Their latest picnic coincided with a fleet of CForceS lorries leaving the Sculthorpe base with a heavy Air Force Regiment guard and under a wealth of flapping tarpaulin, applied with customary CForceS ‘concern’ for stealth. The convoy was forced to pull up at the Four Winds Crossroads when one of the local ‘flat Capps’ contrived to lodge his Skoda under the side of a tractor and trailer on the junction. This was the kind of aged driver Lim’s dad described as “The Living Dead” whenever he encountered one, which was every time he eased his un-parkable Volvo off the family driveway. Short of bulldozing the accident and victim off the junction, the convoy
had to wait with drivers tapping fretfully on their phones and guards alert with prickling, adrenalin-fuelled anxiety.

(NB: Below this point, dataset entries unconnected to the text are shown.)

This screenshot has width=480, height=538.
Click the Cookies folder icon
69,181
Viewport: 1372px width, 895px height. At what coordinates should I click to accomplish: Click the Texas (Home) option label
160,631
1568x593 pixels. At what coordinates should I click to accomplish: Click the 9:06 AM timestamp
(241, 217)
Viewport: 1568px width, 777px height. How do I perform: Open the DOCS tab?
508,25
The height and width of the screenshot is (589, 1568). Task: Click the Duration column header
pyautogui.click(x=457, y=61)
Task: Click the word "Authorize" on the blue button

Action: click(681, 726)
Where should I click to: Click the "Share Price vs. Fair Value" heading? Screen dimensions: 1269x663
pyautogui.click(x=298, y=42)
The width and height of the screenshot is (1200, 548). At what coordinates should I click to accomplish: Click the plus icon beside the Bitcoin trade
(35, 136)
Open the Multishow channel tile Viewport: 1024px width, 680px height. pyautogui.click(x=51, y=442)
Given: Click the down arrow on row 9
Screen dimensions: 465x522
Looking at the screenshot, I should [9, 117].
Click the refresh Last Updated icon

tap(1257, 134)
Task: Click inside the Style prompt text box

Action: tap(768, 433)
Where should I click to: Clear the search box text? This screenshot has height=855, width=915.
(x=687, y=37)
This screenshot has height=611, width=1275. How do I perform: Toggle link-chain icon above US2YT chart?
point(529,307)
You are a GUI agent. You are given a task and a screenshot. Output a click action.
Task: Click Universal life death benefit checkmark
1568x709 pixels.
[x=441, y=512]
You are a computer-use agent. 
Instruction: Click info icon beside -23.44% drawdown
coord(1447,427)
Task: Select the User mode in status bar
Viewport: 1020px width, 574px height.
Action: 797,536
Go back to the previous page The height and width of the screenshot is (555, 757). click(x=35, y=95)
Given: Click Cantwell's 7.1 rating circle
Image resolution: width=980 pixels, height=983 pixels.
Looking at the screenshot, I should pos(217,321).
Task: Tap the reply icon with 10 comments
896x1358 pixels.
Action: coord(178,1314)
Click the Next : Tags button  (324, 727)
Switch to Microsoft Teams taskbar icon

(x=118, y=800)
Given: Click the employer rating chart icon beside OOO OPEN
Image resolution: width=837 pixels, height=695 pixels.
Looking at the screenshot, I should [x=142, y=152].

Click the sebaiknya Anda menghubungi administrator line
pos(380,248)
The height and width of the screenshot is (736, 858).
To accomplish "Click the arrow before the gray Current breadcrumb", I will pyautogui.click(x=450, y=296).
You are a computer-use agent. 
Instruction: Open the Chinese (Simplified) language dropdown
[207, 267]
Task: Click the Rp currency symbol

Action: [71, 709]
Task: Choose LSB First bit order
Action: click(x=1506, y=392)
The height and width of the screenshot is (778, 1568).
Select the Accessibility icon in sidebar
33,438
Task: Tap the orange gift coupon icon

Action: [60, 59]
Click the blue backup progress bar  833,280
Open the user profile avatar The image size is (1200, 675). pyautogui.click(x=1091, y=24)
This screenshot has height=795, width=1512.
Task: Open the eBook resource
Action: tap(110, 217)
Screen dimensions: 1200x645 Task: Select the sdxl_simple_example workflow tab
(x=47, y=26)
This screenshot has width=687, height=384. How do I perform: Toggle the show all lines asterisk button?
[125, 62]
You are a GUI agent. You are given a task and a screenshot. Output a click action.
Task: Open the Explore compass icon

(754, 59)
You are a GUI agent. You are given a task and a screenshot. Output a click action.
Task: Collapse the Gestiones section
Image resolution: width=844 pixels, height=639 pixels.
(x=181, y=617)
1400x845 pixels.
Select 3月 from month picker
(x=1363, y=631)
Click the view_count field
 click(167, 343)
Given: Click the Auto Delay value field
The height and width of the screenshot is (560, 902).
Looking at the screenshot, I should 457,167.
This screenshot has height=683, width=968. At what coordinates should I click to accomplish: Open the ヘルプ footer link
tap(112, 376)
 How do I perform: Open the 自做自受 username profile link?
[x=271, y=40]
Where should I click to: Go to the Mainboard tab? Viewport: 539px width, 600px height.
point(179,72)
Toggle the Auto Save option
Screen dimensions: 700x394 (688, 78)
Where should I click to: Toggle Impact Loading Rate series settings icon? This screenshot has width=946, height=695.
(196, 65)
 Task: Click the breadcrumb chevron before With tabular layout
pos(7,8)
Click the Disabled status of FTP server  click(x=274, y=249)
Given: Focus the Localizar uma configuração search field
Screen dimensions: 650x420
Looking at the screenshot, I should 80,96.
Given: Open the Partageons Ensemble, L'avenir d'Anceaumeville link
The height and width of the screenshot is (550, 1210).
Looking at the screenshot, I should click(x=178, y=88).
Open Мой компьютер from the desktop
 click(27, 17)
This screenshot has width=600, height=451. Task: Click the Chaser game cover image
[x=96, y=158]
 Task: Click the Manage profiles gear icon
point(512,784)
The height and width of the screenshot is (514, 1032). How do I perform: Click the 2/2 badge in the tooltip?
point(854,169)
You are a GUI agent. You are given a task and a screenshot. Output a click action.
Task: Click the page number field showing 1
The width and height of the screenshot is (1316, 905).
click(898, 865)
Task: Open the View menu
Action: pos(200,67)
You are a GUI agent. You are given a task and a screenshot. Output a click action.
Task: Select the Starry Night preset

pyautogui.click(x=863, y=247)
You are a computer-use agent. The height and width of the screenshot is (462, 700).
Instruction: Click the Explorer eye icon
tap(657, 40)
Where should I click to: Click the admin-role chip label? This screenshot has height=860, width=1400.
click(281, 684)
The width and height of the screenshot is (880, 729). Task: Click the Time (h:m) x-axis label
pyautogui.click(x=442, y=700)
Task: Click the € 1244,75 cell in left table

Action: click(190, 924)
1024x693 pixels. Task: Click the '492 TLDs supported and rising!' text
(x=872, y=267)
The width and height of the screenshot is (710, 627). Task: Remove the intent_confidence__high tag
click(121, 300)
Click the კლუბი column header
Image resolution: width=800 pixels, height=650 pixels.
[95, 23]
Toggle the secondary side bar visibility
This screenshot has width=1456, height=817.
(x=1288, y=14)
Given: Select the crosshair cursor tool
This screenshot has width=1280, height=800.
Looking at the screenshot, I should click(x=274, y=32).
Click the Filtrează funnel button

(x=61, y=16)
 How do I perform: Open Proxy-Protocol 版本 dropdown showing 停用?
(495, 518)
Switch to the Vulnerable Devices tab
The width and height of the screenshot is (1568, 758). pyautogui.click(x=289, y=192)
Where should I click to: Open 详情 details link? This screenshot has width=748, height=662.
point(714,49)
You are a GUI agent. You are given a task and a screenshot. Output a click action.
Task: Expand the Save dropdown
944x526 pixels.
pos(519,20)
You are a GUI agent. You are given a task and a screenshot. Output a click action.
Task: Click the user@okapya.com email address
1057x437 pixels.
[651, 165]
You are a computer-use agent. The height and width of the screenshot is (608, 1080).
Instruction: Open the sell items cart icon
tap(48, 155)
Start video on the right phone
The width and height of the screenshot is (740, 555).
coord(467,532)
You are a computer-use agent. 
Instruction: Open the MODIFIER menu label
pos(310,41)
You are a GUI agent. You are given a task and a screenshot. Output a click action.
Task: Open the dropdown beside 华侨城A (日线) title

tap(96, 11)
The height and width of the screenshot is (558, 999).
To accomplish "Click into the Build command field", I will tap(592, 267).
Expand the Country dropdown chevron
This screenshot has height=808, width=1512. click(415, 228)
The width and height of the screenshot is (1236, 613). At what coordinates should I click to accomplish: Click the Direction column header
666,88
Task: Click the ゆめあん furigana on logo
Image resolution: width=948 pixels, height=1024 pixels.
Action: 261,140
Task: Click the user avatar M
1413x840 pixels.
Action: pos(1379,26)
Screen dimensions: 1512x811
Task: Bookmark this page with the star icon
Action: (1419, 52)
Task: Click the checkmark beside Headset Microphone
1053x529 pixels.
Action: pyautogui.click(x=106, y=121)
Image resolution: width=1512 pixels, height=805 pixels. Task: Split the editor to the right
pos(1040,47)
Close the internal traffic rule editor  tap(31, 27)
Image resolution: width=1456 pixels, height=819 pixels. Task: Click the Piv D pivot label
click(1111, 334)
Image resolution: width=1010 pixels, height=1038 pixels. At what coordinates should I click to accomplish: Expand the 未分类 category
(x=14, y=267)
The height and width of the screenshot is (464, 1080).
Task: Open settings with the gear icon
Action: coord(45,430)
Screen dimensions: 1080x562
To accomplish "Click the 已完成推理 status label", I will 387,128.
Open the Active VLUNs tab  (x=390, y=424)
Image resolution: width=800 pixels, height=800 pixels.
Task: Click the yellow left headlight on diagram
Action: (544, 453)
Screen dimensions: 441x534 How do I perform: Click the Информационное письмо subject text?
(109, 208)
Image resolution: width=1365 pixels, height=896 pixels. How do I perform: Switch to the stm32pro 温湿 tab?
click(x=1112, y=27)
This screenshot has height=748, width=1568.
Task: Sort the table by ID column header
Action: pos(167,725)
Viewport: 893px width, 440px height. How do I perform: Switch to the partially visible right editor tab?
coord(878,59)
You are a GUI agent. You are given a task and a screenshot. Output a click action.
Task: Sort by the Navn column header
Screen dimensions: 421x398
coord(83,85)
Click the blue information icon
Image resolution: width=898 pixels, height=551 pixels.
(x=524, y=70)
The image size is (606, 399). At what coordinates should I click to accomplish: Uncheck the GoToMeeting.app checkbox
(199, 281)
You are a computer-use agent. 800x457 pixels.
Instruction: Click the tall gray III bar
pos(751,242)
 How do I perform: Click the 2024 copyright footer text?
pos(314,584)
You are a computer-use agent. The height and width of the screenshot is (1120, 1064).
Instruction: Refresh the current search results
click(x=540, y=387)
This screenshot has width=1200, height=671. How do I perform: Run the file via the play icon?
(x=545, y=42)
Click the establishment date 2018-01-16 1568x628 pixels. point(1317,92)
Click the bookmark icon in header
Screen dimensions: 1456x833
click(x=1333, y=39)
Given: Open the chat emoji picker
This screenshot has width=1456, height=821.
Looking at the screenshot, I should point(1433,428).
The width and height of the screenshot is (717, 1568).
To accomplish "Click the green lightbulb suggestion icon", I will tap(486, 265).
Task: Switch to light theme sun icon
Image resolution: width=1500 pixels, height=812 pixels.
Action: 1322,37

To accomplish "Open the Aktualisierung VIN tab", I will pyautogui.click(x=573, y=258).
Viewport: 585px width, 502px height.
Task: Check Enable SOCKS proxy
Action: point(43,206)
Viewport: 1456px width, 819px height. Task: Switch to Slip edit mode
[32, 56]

It would be just like the Air Force to mount a security test in the middle of a real, covert action.
Unpredictably, the accompanying Air Force Regiment riflemen rushed forward to the accident, overcome with a desire to ‘rubberneck’. In doing so, they momentarily neglected their primary task. They swept forward like a sea going out before the onset of a Tsunami and would only sweep back again with the wreckage of their operation. Each airman felt a need to remonstrate with, rescue or observe the demise of the trapped motorists. This varied according to their personal sense of empathy or sociopathy. Our valiant Jim and Lim, much more mission-oriented, leapt up, scurried to the low loaders and peered under the flapping tarpaulins. The third low-loader carried a wide load, heavily wrapped, but with an unmistakeable shape. It was a barely concealed saucer shape, the wind having shifted some poorly secured pallets designed to mask the outlines.
The companions were soon spotted and forced to run back to their bicycles by a squaddie in the lead wave of the returning Tsunami. He shouted. “Hey, you, get your noses out or I’ll be forced to shoot you.” That squaddie was one of the sociopathic ones. But just a mock-sociopath with teenagers of his own.